The novel WHO 2010 classification for gastrointestinal neuroendocrine tumours correlates well with the metastatic potential of rectal neuroendocrine tumours.

Author information

1
Department of Pathology, Haartman Institute and HUSLAB, Helsinki University Central Hospital, Haarmaninkatu 3, Helsinki, Finland. juha.jernman@pshp.fi

Abstract

BACKGROUND:

Approximately 10-15% of gastroenteropancreatic neuroendocrine tumours (NETs, carcinoids) occur in the rectum, some of which are potentially able to metastasize. The new WHO 2010 classification of NETs applies to all gastroenteropancreatic NETs, but no reports have studied its correlation with the prognosis of rectal NETs.

PATIENTS AND METHODS:

We retrospectively classified 73 rectal NETs according to the novel WHO 2010 and the previous WHO 2000 classifications. The aim was to assess the validity of the classifications in distinguishing indolent rectal NETs from metastasising tumours.

RESULTS:

Using the WHO 2010 criteria, we identified 61 G1 tumours, none of which had metastasised during follow-up.

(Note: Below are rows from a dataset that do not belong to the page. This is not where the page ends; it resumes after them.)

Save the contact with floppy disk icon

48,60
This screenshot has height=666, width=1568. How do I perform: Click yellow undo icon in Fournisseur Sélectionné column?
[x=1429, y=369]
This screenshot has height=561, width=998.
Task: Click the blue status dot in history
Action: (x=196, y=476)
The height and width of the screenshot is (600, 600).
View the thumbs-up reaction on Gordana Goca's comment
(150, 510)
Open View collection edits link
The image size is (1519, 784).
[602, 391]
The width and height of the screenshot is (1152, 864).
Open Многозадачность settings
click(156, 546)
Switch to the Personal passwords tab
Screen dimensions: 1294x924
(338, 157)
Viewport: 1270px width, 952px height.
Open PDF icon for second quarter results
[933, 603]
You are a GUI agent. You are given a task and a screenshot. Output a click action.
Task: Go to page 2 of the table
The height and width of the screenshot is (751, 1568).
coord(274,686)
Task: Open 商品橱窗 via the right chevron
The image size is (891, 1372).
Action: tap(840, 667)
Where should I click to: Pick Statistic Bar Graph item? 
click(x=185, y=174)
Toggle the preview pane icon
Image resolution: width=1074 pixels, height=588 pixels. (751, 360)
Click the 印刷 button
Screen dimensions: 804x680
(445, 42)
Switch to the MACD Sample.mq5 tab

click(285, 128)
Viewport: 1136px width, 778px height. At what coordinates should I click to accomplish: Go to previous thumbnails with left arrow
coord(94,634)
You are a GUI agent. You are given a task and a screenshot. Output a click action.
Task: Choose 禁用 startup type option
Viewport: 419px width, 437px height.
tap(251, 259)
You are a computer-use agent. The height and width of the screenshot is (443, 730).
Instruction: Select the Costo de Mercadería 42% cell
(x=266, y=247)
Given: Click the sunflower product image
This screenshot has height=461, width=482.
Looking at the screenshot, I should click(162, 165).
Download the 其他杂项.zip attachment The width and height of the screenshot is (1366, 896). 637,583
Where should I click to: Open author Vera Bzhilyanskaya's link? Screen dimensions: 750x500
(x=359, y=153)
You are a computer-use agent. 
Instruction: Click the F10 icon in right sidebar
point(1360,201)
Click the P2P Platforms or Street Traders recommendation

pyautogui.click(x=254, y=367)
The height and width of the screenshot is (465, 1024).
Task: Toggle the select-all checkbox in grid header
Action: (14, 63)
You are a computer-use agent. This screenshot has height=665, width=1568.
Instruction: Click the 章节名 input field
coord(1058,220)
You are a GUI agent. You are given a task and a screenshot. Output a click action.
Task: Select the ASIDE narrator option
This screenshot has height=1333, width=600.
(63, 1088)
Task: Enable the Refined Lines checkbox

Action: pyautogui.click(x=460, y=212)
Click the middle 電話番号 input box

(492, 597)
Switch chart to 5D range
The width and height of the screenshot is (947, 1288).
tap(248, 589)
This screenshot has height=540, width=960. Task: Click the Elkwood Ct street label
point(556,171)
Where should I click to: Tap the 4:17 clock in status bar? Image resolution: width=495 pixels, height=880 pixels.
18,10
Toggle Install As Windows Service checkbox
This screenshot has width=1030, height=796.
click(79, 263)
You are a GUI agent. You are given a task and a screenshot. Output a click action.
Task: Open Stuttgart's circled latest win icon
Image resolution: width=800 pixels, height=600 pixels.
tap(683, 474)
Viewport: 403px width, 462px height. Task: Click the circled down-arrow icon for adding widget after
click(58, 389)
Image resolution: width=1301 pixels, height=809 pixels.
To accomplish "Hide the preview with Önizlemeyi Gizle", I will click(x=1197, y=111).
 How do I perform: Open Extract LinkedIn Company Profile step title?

Of 11 G2 tumours, 9 had shown distant metastases. The only G3 neuroendocrine carcinoma that occurred had been disseminated at initial presentation.

CONCLUSION:

Our results show that rectal NETs classified as G1 according to the WHO 2010 classification have an indolent clinical course, whereas G2 NETs often metastasise. The WHO 2010 classification of NETs predicts the metastatic potential of rectal NETs better than the WHO 2000 classification.

PMID:
22327359
DOI:
10.1159/000333035
[Indexed for MEDLINE]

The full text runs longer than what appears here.